The shift would fundamentally redefine the “Energy Bottleneck” Gemini refers to above.
Traditional models (like GPT-4o or Claude 3.5) use the same expensive Graphic Processing Unit (GPU) neurons to remember that Paris is the capital of France as they do to solve a complex calculus problem – a massive waste of energy.
DeepSeek-v4’s Engram architecture introduces a Lookup-Compute Separation. Static Memory (The Engram) handles facts, syntax, and rote patterns using O(1) lookup in cheap system RAM, while dynamic reasoning (The MoE) uses the more expensive GPU compute exclusively for logic, planning, and synthesis.
By offloading a quarter of the workload to cheap memory, the model achieves a 10x to 40x reduction in inference costs while actually improving reasoning scores and breaking the energy bottleneck.
If this architecture becomes the new standard, the “Peak AI” constrained by the power grid is pushed much further out, achieving frontier performance with a fraction of the power required by a dense “brute-force” model.

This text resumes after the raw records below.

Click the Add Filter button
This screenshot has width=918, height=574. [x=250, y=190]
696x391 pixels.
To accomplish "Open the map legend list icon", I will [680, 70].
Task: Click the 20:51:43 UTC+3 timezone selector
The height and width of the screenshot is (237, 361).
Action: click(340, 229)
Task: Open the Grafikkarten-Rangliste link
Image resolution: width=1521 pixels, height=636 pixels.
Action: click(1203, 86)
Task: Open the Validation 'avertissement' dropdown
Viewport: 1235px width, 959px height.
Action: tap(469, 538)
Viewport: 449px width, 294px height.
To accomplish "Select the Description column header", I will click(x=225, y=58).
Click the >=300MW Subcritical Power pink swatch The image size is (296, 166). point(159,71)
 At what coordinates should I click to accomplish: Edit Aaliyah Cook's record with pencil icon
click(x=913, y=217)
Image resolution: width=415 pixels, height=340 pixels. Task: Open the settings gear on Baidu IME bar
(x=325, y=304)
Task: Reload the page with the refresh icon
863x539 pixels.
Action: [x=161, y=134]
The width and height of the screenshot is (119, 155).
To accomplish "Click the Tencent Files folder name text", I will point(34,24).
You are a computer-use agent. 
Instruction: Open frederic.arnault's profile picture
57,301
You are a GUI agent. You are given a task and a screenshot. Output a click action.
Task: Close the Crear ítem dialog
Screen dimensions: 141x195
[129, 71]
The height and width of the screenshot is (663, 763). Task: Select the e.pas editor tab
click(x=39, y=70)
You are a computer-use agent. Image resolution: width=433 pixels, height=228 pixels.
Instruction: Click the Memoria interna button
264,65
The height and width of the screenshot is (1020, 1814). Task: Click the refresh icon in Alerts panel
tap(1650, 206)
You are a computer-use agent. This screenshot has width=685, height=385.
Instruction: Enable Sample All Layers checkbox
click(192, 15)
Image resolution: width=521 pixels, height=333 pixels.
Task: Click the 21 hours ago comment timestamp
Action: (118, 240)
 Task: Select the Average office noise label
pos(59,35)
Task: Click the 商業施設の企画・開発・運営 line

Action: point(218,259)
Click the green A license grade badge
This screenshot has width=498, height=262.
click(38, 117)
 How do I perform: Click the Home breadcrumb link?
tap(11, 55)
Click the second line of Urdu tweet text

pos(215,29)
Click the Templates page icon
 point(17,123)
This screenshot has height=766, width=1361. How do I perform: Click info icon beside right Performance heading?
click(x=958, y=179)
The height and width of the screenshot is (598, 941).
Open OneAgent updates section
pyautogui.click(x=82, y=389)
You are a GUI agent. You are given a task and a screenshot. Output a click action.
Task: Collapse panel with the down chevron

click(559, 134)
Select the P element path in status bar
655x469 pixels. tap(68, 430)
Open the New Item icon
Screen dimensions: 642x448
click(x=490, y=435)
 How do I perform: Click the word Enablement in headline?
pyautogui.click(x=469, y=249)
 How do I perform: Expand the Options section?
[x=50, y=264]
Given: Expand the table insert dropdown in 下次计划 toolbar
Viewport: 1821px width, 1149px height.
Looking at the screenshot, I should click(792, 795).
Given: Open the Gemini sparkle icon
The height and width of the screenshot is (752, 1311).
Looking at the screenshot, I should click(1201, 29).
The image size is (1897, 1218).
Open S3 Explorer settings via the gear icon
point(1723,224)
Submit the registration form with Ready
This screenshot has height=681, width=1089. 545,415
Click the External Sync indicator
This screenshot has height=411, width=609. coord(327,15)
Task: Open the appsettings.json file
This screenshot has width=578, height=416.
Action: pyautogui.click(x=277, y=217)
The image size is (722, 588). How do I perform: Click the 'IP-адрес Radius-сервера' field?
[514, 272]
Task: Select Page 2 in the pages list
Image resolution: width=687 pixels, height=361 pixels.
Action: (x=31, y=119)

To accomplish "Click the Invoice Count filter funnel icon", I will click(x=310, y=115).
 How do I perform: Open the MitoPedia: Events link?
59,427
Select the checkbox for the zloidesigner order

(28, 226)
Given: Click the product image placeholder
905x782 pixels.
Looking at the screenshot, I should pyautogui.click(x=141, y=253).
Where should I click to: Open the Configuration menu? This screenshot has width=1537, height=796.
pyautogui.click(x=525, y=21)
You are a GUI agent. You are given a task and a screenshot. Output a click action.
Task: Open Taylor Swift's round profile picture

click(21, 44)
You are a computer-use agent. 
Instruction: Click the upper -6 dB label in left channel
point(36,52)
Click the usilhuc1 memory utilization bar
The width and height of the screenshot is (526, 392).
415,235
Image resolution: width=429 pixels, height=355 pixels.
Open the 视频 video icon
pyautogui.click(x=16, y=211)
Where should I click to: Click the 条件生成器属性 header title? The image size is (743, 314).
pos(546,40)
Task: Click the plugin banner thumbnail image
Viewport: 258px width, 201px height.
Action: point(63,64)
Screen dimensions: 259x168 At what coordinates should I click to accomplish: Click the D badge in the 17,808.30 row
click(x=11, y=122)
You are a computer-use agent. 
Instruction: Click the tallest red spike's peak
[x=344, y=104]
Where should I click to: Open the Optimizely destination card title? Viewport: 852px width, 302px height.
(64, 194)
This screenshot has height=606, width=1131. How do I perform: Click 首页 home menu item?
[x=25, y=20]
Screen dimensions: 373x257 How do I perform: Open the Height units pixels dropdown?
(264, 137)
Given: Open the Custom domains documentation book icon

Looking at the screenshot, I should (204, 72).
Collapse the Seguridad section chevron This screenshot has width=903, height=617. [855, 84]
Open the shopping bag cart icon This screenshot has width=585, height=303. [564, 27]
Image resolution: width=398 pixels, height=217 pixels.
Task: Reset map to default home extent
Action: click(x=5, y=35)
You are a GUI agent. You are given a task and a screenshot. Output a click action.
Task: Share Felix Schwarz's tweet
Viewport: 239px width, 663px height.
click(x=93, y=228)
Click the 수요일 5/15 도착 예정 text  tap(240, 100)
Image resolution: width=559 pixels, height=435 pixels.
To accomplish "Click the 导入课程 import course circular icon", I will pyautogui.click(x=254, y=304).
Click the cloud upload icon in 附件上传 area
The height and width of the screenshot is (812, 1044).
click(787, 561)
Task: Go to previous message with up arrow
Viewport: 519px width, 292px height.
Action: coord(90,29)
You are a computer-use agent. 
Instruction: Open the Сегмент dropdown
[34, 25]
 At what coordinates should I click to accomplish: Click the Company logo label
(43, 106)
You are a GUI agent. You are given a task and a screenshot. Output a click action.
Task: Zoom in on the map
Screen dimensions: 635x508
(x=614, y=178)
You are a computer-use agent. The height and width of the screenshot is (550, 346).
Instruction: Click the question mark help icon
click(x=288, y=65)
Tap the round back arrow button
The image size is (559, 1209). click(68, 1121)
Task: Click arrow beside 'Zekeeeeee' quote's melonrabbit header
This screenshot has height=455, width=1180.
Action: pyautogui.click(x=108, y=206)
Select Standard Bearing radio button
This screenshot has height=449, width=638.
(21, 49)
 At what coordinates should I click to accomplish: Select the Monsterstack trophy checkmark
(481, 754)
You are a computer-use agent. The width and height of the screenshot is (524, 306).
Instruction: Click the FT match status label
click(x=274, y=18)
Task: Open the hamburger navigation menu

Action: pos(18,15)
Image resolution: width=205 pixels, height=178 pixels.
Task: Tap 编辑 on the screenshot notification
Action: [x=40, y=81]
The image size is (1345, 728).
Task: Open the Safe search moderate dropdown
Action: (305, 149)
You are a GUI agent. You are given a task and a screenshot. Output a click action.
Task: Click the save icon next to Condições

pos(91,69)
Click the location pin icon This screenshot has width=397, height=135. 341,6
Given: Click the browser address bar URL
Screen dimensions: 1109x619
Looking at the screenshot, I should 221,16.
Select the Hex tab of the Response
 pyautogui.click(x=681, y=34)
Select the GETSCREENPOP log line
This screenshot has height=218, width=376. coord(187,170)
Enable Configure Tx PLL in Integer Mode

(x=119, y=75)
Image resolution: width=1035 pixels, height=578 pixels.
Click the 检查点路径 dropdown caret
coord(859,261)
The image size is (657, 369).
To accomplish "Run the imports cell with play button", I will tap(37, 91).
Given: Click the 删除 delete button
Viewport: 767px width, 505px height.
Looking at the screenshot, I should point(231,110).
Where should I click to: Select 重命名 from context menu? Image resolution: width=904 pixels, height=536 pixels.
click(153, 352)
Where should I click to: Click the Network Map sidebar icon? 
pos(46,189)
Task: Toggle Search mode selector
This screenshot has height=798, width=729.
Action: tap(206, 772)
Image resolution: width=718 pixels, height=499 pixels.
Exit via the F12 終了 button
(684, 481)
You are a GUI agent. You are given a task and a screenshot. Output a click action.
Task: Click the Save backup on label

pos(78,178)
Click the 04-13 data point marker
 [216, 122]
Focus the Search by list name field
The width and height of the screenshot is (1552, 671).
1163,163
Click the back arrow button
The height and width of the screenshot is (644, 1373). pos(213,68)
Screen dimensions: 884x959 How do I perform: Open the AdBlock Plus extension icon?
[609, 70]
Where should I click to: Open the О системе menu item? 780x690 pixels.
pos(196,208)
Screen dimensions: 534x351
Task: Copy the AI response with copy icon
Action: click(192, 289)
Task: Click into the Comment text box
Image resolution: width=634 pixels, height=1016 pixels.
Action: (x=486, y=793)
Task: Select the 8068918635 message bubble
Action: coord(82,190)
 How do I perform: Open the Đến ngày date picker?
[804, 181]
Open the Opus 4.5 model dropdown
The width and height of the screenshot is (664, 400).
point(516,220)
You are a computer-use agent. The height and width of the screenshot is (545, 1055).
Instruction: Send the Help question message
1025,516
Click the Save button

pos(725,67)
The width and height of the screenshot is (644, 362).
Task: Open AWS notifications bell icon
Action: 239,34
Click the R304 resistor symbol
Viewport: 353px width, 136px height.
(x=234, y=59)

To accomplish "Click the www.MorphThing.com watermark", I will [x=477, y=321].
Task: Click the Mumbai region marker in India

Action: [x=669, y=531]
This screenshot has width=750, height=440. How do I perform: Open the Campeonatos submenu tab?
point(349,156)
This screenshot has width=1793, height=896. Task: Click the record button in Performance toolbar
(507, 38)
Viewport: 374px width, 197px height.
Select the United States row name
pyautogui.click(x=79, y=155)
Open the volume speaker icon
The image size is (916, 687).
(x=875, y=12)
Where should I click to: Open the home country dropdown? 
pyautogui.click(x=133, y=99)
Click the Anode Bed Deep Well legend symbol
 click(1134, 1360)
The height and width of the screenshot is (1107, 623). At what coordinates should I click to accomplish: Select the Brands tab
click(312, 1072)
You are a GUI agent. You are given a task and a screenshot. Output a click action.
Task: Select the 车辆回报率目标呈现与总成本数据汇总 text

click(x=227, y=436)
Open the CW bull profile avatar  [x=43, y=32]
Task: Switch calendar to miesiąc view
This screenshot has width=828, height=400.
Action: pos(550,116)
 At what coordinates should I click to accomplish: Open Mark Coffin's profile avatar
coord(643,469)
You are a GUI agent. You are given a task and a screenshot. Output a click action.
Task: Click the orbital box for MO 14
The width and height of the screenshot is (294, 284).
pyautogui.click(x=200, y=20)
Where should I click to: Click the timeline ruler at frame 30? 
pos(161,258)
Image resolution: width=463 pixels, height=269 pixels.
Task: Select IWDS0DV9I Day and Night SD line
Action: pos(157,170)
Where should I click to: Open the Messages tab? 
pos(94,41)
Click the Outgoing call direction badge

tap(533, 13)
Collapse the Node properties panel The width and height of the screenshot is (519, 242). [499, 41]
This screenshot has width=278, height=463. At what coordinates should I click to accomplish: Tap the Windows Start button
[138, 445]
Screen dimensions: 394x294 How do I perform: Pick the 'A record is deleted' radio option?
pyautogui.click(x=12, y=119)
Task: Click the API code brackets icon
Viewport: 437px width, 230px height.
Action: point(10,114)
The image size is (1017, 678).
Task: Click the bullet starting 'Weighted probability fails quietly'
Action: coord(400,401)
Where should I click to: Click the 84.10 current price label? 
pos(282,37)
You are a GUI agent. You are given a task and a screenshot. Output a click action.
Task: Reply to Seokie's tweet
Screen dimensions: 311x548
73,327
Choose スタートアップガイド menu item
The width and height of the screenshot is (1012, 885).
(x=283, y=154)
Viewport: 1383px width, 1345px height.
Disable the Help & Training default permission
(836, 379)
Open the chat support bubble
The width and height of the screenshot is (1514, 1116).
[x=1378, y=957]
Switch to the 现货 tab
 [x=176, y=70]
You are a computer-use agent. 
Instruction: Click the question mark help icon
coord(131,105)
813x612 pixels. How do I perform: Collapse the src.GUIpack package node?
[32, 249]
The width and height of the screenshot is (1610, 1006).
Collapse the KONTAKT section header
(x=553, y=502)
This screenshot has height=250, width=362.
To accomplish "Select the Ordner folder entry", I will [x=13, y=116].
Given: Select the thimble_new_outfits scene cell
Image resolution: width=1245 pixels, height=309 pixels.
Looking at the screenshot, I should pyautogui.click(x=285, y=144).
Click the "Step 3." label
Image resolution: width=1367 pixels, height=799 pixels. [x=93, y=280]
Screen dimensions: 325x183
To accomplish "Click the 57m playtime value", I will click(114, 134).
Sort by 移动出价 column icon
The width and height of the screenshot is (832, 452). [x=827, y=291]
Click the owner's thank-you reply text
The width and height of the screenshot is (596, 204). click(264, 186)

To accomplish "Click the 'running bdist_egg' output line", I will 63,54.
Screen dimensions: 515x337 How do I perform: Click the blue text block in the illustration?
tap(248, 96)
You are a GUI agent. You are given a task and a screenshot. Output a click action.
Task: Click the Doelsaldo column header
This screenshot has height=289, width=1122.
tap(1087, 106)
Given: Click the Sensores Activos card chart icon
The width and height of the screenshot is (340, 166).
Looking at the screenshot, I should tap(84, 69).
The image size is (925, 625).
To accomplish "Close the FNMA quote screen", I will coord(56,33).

Hyperscalers are currently building 100,000-H100 clusters. If DeepSeek’s method allows a model to achieve the same result with 1/10th the active parameters, those same data centres can suddenly handle 10 times the traffic within the same power envelope.
In the end, if you can run a 1-trillion parameter model on consumer-grade hardware (like dual RTX 4090s) because it relies on system RAM rather than massive VRAM clusters, the desperate need for tech giants to buy up nuclear power plants might actually cool down.
Jevons paradox
In economics, one assumption is that when you make a resource more efficient, people usually end up using more of it, not less. If AI becomes 10x cheaper and 10x more energy-efficient, we won’t just save electricity – we will likely deploy 100x more AI agents, potentially leading back to the same energy wall.
You’d assume that if a machine uses 50 per cent less fuel, you’d save 50 per cent on your fuel bill. If, however, that efficiency makes the resource cheaper and more accessible, it often triggers a surge in demand that completely offsets any initial savings.
A classic example is the evolution of lighting. When we moved from labour-intensive, flickering candles to highly efficient LED bulbs, we didn’t just use the same amount of light for less money. Instead, because light became so “cheap” in terms of energy, we started lighting up entire skyscrapers, highway stretches, and backyard trees all night long. The efficiency didn’t save energy; it just made us find a thousand new ways to use it.
Current market valuations
For investors, however, the risk remains that if U.S. labs don’t adopt Engram-style memory separation, they could find themselves owning the world’s most expensive, power-hungry, and ultimately obsolete “dinosaurs.”